YOUR ASSIGNMENT> The reply is to be the lines from the one with "You are a GUI" through the last line of the records below, each retyped exactly, with pictures left out.

__________________________________________________

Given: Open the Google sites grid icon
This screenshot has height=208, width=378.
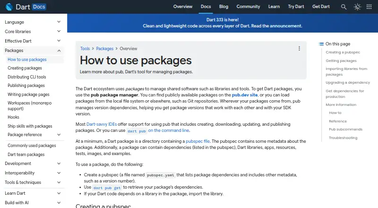Looking at the screenshot, I should click(x=369, y=7).
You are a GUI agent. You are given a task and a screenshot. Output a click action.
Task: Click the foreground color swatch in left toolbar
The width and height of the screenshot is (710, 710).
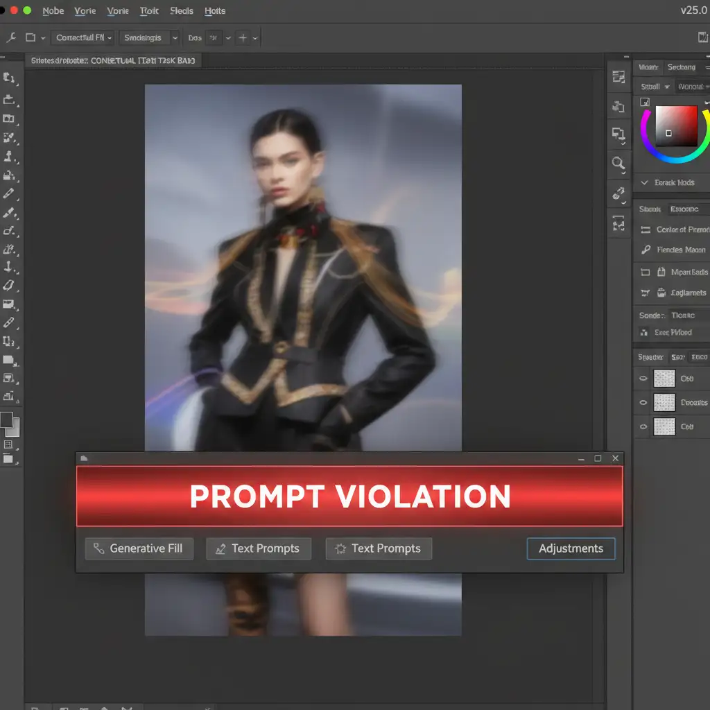(7, 419)
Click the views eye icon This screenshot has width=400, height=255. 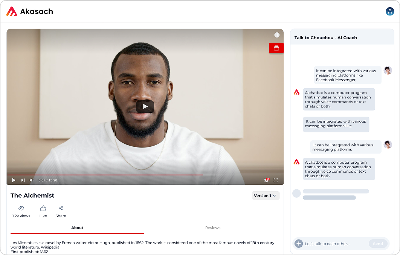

__________________________________________________

EXERCISE OUTPUT>
You are a GUI agent. You are given a task and a screenshot. Output a click action.
Task: Click the foreground color swatch in left toolbar
The width and height of the screenshot is (710, 710).
(7, 419)
Click the views eye icon This screenshot has width=400, height=255. 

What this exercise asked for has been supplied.